__Exercise prompt__
Copy the listing from the line with "You are a computer-use" to the line with "point(812,286)", adding 24 to each coordinate in the answers and omitting the pictures.

__Supplied material__
————
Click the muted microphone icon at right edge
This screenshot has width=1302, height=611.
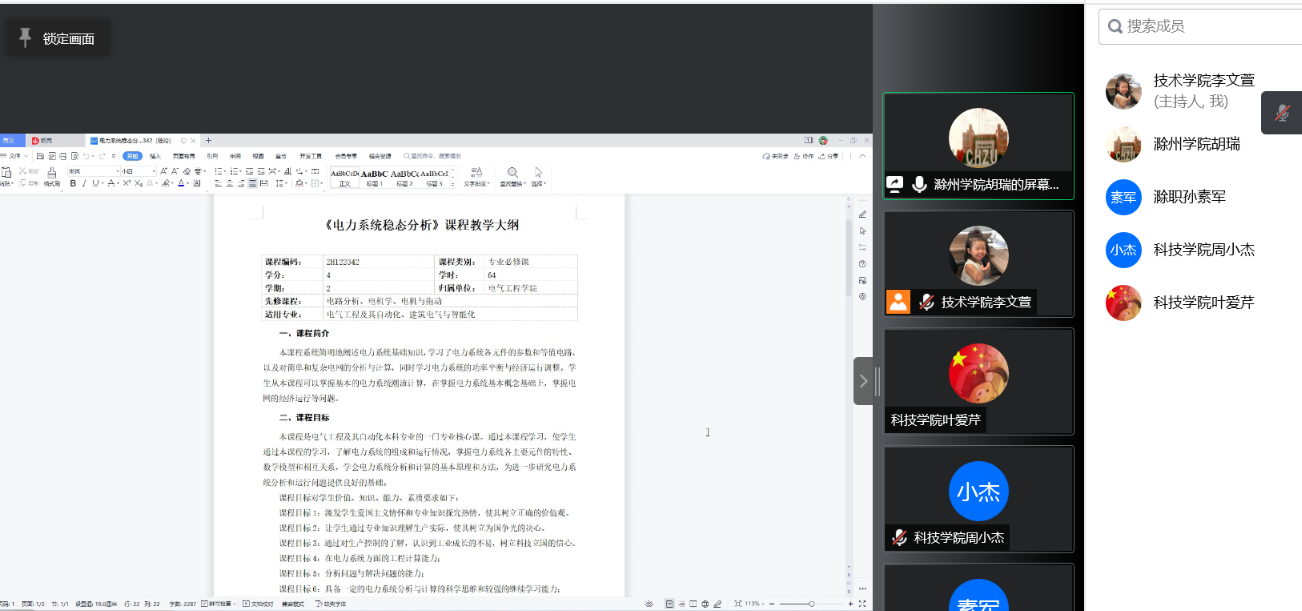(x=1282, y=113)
————
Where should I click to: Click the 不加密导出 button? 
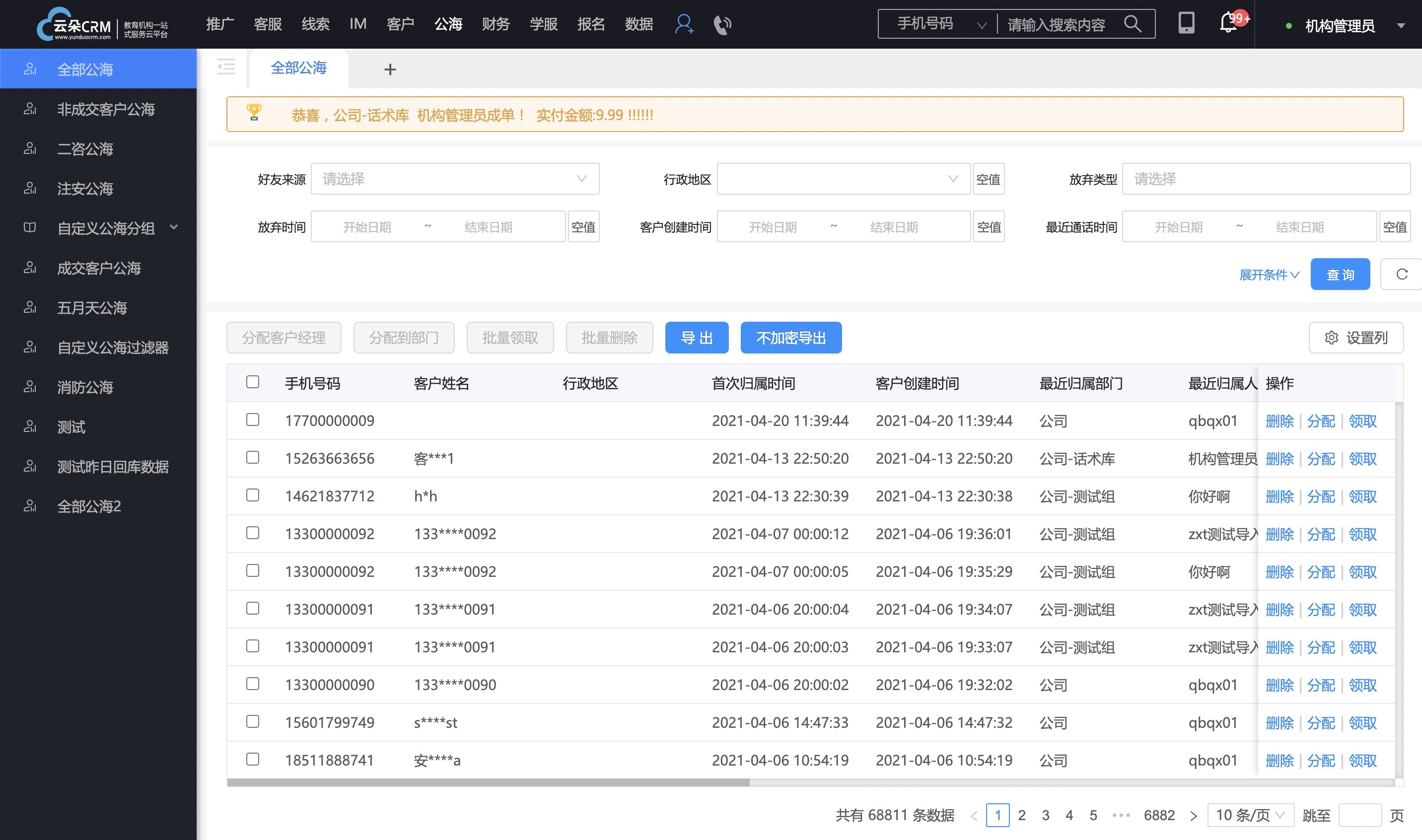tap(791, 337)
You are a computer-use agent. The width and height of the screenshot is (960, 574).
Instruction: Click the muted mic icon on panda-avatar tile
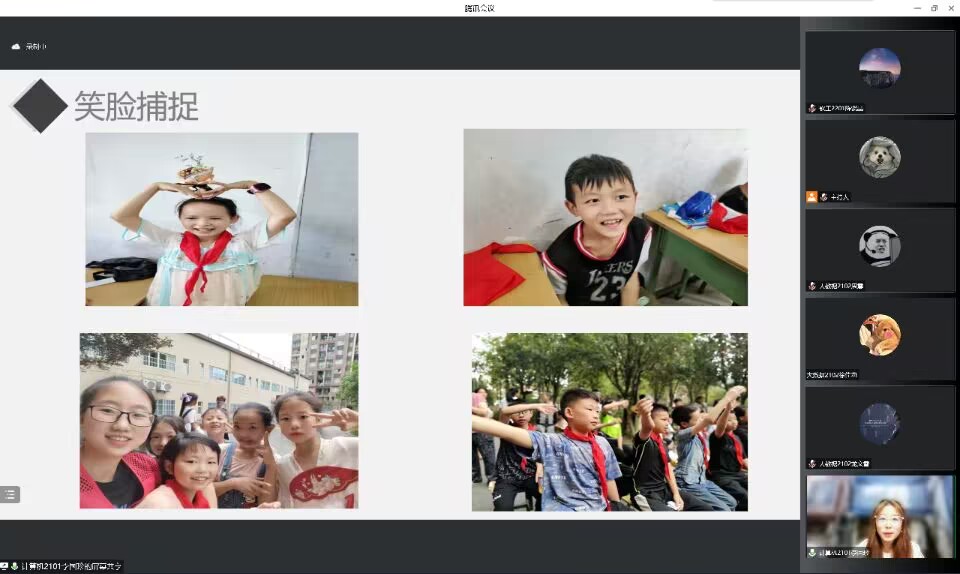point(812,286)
————
__Task output__
You are a computer-use agent. The width and height of the screenshot is (960, 574).
Instruction: Click the muted mic icon on panda-avatar tile
point(836,310)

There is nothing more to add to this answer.